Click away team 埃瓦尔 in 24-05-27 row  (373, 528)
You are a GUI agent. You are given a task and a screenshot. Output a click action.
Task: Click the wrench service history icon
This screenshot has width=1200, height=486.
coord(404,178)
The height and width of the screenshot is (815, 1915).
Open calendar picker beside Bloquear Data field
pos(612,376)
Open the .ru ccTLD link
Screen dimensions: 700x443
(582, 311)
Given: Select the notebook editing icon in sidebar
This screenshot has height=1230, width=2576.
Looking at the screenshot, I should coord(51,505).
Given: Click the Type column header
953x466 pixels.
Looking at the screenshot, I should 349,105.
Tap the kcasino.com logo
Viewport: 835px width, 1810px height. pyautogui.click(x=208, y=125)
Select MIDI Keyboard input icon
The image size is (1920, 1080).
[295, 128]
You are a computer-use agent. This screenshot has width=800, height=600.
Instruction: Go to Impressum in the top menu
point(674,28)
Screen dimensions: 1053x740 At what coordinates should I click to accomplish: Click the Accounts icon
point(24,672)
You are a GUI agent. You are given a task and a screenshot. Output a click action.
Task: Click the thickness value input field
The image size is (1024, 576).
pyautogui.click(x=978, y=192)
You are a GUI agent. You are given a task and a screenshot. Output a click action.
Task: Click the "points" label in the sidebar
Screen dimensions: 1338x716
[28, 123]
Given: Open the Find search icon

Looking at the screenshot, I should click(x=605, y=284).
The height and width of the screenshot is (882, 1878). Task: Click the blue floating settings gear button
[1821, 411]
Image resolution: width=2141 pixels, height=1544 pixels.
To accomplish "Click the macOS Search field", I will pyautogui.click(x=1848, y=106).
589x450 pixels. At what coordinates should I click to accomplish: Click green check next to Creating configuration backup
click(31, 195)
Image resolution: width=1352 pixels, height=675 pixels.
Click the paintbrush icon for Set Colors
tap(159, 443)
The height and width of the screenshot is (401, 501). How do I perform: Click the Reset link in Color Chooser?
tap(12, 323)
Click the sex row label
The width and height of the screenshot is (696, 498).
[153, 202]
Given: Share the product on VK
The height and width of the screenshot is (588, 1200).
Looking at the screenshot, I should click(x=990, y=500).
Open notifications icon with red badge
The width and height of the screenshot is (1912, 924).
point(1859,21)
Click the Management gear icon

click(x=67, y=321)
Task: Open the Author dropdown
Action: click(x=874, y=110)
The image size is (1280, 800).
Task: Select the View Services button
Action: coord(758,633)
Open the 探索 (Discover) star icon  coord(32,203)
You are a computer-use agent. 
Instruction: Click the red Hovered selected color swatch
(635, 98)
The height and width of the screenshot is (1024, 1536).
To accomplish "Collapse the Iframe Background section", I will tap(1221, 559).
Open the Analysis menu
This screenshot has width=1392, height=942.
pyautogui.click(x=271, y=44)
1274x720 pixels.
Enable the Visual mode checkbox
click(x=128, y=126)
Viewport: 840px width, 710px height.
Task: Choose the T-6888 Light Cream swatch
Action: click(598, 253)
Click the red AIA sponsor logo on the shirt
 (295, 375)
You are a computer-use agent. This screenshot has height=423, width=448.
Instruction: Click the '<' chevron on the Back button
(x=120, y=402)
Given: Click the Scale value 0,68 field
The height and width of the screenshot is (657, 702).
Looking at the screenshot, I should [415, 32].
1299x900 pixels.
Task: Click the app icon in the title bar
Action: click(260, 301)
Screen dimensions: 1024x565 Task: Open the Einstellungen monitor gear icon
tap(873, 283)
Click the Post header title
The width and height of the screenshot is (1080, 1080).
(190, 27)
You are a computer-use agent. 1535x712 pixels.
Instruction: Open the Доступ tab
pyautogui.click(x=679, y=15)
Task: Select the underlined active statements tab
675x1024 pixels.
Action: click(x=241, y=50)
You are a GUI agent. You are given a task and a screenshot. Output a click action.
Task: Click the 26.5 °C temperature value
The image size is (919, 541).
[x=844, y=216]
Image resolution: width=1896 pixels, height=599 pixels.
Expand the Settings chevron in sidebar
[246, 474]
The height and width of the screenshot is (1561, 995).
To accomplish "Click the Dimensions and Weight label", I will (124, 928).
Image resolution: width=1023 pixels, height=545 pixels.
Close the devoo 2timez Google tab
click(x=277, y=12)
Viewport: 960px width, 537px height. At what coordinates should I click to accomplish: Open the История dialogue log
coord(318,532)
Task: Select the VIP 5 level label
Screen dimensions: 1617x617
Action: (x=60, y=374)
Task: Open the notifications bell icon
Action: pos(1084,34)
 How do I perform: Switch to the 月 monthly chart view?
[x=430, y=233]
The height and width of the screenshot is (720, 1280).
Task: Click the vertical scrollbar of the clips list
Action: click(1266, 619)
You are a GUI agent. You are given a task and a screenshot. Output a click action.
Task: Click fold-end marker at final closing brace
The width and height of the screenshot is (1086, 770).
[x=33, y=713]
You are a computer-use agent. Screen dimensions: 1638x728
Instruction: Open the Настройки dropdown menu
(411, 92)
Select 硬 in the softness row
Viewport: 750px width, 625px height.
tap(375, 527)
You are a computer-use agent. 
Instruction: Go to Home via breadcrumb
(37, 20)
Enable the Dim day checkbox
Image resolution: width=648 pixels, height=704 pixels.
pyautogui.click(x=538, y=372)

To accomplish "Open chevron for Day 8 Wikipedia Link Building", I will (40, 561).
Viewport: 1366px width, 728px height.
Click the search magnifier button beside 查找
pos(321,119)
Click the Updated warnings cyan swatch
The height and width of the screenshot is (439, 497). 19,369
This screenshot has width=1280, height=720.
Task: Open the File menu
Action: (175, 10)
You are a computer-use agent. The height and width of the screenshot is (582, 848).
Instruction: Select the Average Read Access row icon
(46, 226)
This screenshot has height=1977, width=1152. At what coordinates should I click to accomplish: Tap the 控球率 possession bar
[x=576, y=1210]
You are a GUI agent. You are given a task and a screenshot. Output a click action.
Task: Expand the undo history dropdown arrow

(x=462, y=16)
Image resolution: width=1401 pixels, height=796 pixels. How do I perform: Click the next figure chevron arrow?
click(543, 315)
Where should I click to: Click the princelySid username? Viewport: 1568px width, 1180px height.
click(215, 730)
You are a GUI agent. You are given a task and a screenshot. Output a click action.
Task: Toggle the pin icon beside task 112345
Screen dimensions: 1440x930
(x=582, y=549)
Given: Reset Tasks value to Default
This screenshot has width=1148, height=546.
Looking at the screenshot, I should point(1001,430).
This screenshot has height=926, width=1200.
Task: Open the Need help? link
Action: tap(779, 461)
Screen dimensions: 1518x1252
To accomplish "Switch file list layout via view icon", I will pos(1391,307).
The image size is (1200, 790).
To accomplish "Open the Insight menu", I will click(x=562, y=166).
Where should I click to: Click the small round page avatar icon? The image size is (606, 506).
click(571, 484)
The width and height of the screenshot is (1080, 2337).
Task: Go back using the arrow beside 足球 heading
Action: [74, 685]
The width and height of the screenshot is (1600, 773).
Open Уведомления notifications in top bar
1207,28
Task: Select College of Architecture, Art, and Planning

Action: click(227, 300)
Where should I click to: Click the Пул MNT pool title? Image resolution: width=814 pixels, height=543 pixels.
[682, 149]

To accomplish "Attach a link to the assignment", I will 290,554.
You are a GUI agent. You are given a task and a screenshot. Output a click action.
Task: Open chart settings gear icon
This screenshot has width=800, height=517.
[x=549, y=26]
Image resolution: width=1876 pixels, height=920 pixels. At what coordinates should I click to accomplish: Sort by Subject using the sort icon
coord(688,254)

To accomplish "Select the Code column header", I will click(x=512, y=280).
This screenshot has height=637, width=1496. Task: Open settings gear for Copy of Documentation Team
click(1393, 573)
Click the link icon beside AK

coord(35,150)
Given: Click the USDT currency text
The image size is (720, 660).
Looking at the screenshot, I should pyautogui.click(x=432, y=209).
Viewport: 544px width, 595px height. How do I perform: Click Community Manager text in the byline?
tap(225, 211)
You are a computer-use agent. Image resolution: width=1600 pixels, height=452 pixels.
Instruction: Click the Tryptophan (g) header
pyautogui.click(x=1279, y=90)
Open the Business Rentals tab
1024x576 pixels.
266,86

++++

# TO DO:
Everything above from the line containing "This screenshot has width=1148, height=546." through the line containing "The image size is (1200, 790)." must be copied exactly. Nothing outside that range belongs in the answer.

# THE COMPLETED TASK:
This screenshot has width=1148, height=546.
Looking at the screenshot, I should point(1001,430).
This screenshot has height=926, width=1200.
Task: Open the Need help? link
Action: tap(779, 461)
Screen dimensions: 1518x1252
To accomplish "Switch file list layout via view icon", I will pos(1391,307).
The image size is (1200, 790).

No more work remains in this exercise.